| Kutipan |
Selain Dybala, Juventus juga memutuskan untuk membawa pulang Simone Zaza dari Sassuolo. Sempat ingin membawa Domenico Berardi, tetapi tampaknya Allegri lebih memilih Zaza yang punya potensi sebagai penyerang tengah hebat. Meski begitu, Zaza sepertinya masih akan cadangan bagi Mario Mandzukic. Pengalaman dalam bermain akan menjadi tolok ukur dalam kasus ini. Bukannya mengatakan Zaza belum pantas masuk skuad. Dengan catatan 20 gol dari 64 pertandingan, pemain yang juga sudah dipanggil ke timnas senior ini cukup mematikan ketika berada di depan gawang. Tetapi untuk bertarung melawan Mandzukic yang pernah mengenakan seragam Bayern dan Atletico Madrid, serta sudah menghadapi beragam jenis di lawan di level teratas, Zaza harus mengalah terlebih dahulu untuk sementara waktu.

Lini belakang pun juga mendapatkan peremajaan. Setelah disekolahkan di Empoli, Daniel Rugani akhirnya kembali ke rumahnya di Turin. Ia diplot sebagai pengisi kekosongan tempat lowong setelah Ogbonna cabut ke London. Tetapi Rugani juga berpotensi untuk segera menjadi pemain tetap di skema permainan Allegri. Kita akui saja, Andrea Barzagli dan Giorgio Chiellini kian menua. Meski masih memiliki tenaga, tetapi kecepatan mereka berkurang secara drastis. Kita bisa melihat bagaimana Chiellini hampir kehilangan akal saat berhadapan dengan pemain-pemain dengan agresi dan kecepatan tinggi seperti trio MSN di Final UCL.

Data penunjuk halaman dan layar
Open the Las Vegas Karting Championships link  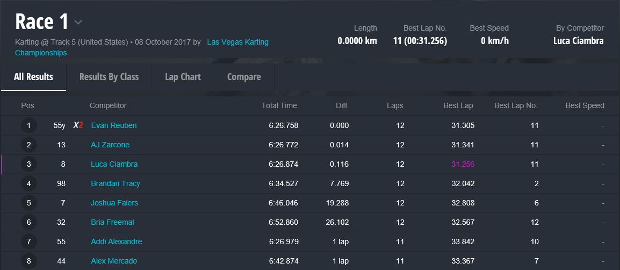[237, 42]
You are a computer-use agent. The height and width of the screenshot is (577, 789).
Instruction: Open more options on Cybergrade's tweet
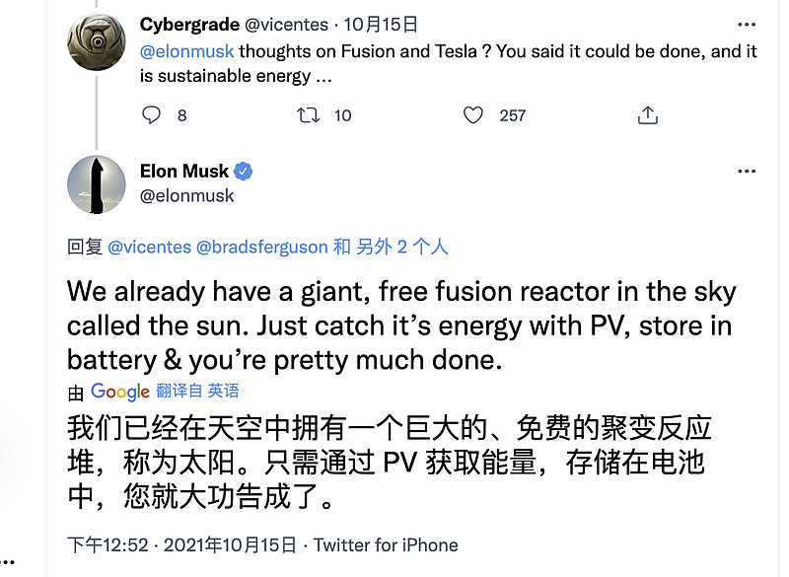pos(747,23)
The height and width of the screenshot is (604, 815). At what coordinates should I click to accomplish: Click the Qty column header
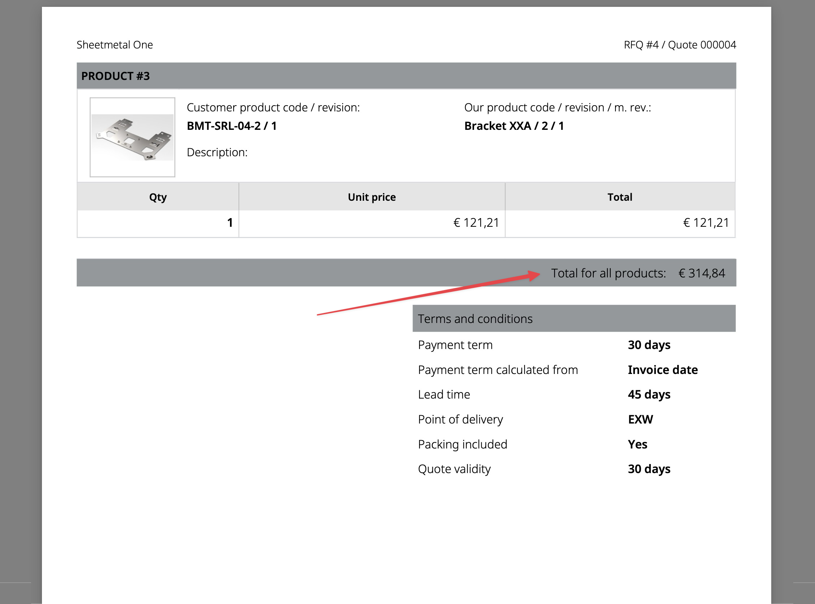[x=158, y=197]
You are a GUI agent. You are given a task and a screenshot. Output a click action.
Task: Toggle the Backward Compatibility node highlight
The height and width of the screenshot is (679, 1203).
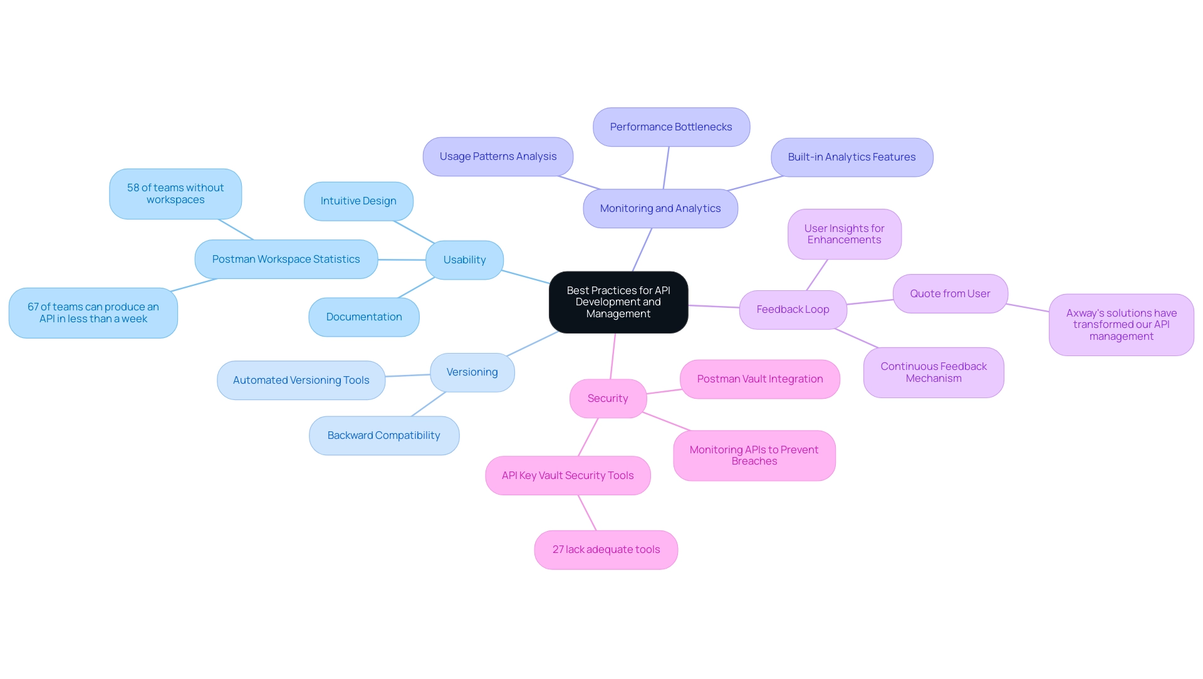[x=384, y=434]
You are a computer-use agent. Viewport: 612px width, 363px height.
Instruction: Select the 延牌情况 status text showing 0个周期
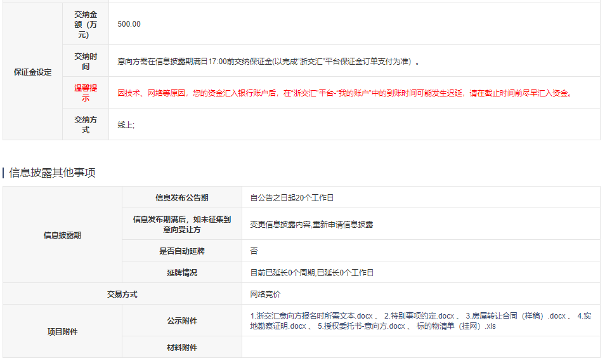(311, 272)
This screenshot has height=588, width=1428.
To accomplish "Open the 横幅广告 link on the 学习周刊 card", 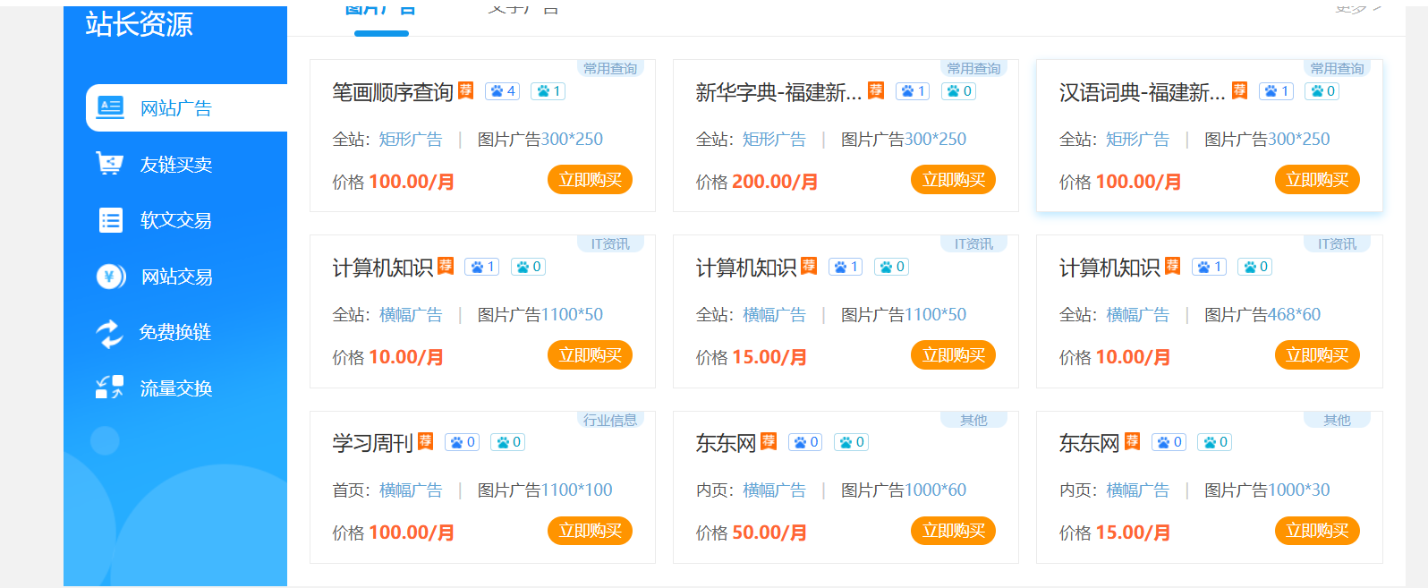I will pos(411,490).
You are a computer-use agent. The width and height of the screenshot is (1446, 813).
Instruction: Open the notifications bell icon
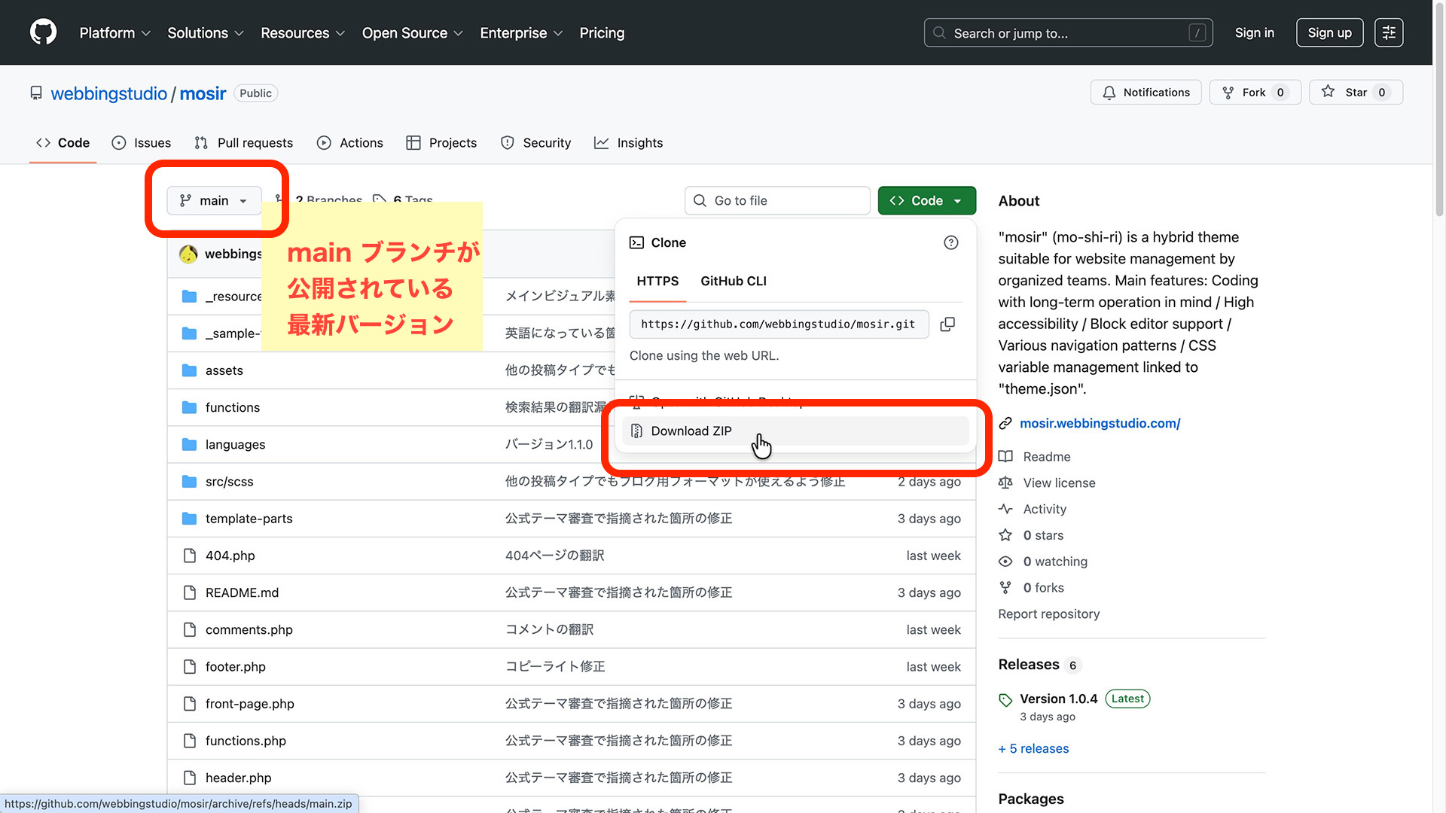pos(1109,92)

| Yang Dikerjakan |
1) Jawab pertanyaan berikut dari kutipan tentang Juventus.
(a) Berapa gol yang dicetak Zaza dan dalam berapa pertandingan?
(b) Di klub mana Daniel Rugani "disekolahkan" sebelum kembali ke Turin?
(c) Ke kota mana Ogbonna pindah?
2) Sambung kutipan tentang Juventus, mulai setelah kalimat terakhirnya.

| Jawaban Berikut |
1)
(a) 20 gol dari 64 pertandingan.
(b) Empoli.
(c) London.

2)
Rugani tidak akan secepat itu masuk ke tim utama. Ia akan duduk di bangku cadangan dan belajar banyak dari para seniornya. Setelah dirasa siap, saya percaya Allegri akan segera menjadikannya pemain utama. Prediksi saya, tak butuh waktu lama bagi Rugani untuk bisa menggeser Barzagli.

Last but not least, ada Norberto Murara Neto di bawah mistar gawang. Ia adalah calon pengganti Gianluigi Buffon yang sudah mendekati masa pensiun. Keberhasilan Juventus menggaet Neto patut mendapatkan apresiasi khusus. Seperti yang mungkin sudah kita ketahui, Fiorentina biasanya menuliskan sebuah perjanjian khusus bagi para pemainnya di atas kertas kontrak: Apabila ingin pindah, maka mereka tidak boleh bergabung dengan Juventus. Wajar, karena Fiorentina dan Juventus adalah dua musuh hingga matahari jatuh ke atas bumi. Tetapi tampaknya hal ini tidak berlaku bagi Neto.

Just look at that depth. So frightening.
Just look at that depth. So frightening.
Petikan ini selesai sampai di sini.